WHAT YOU WILL DO —
Replace "icon" with "symbol" in the lines from the line with "Task: Click the application icon in title bar" to the line with "Tap the vibration", and give back only those lines with nothing else changed.

Stored records:
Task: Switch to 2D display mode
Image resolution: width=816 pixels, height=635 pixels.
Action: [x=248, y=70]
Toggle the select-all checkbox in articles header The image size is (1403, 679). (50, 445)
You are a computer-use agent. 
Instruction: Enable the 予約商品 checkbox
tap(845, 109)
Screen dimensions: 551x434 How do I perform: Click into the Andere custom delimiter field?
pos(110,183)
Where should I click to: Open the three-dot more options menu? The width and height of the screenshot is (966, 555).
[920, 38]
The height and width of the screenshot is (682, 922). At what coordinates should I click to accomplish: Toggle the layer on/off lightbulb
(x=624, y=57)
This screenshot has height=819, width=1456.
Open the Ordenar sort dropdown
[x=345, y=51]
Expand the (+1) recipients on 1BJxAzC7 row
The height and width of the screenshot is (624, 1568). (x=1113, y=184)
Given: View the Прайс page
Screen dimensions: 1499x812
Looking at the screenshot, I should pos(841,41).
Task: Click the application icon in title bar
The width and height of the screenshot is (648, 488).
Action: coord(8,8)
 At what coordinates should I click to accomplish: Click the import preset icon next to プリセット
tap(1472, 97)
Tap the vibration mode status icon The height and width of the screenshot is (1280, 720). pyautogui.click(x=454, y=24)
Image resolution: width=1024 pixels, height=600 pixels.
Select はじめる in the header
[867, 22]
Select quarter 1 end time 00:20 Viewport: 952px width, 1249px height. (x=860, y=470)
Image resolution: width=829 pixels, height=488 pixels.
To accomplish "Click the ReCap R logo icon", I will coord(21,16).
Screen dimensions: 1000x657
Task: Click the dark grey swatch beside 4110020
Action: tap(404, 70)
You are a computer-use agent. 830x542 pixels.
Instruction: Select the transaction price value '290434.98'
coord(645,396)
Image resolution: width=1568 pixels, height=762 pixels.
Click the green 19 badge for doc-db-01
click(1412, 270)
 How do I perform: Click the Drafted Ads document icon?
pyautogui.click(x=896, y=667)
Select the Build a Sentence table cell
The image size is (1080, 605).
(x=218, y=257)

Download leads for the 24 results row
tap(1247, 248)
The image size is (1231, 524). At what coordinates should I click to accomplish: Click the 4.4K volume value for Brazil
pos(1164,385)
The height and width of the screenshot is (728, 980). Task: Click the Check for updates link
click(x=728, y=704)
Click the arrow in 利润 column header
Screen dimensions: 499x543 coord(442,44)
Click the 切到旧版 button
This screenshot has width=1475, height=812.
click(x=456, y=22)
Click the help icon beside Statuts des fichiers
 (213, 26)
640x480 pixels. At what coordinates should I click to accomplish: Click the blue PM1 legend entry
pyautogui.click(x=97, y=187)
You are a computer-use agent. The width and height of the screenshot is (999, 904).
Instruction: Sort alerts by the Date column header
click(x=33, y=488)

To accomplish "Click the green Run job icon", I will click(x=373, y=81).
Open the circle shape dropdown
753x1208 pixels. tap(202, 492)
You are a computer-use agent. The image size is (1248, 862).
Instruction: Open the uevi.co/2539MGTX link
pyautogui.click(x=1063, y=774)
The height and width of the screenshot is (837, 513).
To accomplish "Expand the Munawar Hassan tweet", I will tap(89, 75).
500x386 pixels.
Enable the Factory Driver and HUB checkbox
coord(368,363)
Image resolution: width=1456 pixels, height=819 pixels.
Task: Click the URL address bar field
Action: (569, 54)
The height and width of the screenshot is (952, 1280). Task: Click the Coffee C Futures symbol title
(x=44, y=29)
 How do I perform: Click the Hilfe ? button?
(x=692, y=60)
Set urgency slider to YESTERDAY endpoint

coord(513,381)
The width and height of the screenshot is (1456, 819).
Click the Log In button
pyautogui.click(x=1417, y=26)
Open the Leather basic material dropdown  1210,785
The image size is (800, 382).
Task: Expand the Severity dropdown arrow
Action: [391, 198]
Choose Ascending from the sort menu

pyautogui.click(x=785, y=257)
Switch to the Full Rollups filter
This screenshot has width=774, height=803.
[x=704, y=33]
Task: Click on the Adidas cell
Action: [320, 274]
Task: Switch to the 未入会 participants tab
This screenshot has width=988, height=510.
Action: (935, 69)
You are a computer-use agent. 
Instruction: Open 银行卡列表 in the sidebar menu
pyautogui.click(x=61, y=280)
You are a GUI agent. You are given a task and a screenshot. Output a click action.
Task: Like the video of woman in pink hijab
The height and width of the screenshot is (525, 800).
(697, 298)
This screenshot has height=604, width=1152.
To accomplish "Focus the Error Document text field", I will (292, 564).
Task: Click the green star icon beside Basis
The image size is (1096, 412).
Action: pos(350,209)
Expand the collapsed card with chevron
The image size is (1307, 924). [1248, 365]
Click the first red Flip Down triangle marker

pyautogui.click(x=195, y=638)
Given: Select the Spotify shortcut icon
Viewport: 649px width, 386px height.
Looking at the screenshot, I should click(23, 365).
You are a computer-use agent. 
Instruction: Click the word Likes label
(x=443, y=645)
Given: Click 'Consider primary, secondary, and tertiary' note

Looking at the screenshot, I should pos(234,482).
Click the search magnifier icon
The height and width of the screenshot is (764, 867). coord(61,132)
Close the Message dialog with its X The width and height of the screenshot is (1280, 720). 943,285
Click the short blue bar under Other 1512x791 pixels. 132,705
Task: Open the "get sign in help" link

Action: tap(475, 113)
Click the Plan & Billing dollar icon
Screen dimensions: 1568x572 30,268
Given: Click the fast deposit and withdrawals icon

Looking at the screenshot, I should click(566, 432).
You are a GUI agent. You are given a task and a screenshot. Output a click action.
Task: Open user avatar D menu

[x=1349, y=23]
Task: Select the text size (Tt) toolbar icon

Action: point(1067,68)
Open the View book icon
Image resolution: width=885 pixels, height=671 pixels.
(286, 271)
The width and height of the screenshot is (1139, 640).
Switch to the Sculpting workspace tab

FINISHED ANSWER —
Task: Click the application symbol in title bar
The width and height of the screenshot is (648, 488).
Action: coord(8,8)
 At what coordinates should I click to accomplish: Click the import preset symbol next to プリセット
tap(1472, 97)
Tap the vibration mode status symbol The height and width of the screenshot is (1280, 720). pyautogui.click(x=454, y=24)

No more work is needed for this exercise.